Handling Missing Values Based on Similarity Classifiers and Fuzzy Entropy Measures
Faten Khalid Karim, Hela Elmannai, Abdelrahman Seleem, Safwat Hamad, Samih M. Mostafa
Handling missing values (MVs) and feature selection (FS) are vital preprocessing tasks for many pattern recognition, data mining, and machine learning (ML) applications, involving classification and regression problems. The existence of MVs in data badly affects making decisions. Hence, MVs have to be taken into consideration during preprocessing tasks as a critical problem. To this end, the authors proposed a new algorithm for manipulating MVs using FS. Bayesian ridge regression (BRR) is the most beneficial type of Bayesian regression.
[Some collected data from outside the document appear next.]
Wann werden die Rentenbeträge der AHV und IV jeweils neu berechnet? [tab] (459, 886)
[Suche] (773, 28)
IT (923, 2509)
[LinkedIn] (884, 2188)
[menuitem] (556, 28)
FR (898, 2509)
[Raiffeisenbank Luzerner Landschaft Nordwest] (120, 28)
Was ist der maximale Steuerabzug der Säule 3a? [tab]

BRR estimates a probabilistic model of the regression problem. The proposed algorithm is dubbed as cumulative Bayesian ridge with similarity and Luca’s fuzzy entropy measure (CBRSL). CBRSL reveals how the fuzzy entropy FS used for selecting the candidate feature holding MVs aids in the prediction of the MVs within the selected feature using the Bayesian Ridge technique. CBRSL can be utilized to manipulate MVs within other features in a cumulative order; the filled features are incorporated within the BRR equation in order to predict the MVs for the next selected incomplete feature. An experimental analysis was conducted on four datasets holding MVs generated from three missingness mechanisms to compare CBRSL with state-of-the-art practical imputation methods. The performance was measured in terms of R2 score (determination coefficient), RMSE (root mean square error), and MAE (mean absolute error). Experimental results indicate that the accuracy and execution times differ depending on the amount of MVs, the dataset’s size, and the mechanism type of missingness. In addition, the results show that CBRSL can manipulate MVs generated from any missingness mechanism with a competitive accuracy against the compared methods.